Exercise goal -> Where a line below holds the string "computer", copy that line.
── Study material
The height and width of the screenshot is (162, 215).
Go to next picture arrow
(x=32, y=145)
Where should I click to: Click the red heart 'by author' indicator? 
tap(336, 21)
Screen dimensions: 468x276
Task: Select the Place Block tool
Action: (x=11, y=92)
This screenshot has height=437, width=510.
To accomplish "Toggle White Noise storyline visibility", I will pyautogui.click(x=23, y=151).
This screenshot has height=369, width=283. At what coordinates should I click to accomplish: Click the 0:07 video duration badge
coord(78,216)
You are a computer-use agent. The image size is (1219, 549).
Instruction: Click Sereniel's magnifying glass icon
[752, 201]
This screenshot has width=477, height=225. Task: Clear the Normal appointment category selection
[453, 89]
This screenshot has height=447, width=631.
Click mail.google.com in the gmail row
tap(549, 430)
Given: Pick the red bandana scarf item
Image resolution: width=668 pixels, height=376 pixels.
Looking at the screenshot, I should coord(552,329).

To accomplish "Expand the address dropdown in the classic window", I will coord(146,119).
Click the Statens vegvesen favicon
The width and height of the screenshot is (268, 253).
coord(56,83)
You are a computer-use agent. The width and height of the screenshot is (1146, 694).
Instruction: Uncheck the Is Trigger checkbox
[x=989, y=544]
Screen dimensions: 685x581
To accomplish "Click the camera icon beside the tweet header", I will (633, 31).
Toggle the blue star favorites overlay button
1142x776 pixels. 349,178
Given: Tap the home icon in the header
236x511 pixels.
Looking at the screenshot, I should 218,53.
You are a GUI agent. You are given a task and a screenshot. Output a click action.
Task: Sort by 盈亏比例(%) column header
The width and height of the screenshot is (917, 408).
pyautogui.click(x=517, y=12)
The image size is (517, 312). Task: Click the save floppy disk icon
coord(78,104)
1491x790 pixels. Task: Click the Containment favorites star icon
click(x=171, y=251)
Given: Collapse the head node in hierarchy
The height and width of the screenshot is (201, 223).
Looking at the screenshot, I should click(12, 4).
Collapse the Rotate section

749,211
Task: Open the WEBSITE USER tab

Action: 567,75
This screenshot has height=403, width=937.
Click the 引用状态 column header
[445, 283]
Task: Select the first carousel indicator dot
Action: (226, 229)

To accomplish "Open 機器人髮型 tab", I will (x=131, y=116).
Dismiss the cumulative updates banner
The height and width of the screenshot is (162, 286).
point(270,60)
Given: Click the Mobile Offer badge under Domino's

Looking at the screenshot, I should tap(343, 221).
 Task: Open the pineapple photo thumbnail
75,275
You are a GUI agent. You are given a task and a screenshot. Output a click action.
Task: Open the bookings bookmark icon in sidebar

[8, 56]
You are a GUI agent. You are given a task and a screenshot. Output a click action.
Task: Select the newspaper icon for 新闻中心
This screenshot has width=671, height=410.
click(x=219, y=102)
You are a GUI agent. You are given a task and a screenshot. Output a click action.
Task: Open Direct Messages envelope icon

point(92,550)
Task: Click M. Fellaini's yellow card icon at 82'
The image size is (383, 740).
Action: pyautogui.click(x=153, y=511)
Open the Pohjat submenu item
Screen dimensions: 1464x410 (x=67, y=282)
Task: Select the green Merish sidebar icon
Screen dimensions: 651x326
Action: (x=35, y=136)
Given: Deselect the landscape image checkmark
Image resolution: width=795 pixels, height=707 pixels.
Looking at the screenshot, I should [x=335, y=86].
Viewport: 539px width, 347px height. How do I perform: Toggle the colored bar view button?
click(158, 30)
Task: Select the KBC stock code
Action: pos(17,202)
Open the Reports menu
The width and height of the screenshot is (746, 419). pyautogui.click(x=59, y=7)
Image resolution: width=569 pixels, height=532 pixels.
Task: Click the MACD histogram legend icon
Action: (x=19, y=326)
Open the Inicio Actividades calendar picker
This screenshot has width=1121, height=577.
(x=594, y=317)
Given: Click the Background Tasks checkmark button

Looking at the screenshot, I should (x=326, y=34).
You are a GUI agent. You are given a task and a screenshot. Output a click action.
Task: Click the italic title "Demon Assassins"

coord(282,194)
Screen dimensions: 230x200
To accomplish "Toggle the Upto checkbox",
────
Response to this exercise ->
You are a computer-use agent. The image size is (1219, 549).
You are a computer-use agent. The width and height of the screenshot is (1146, 694).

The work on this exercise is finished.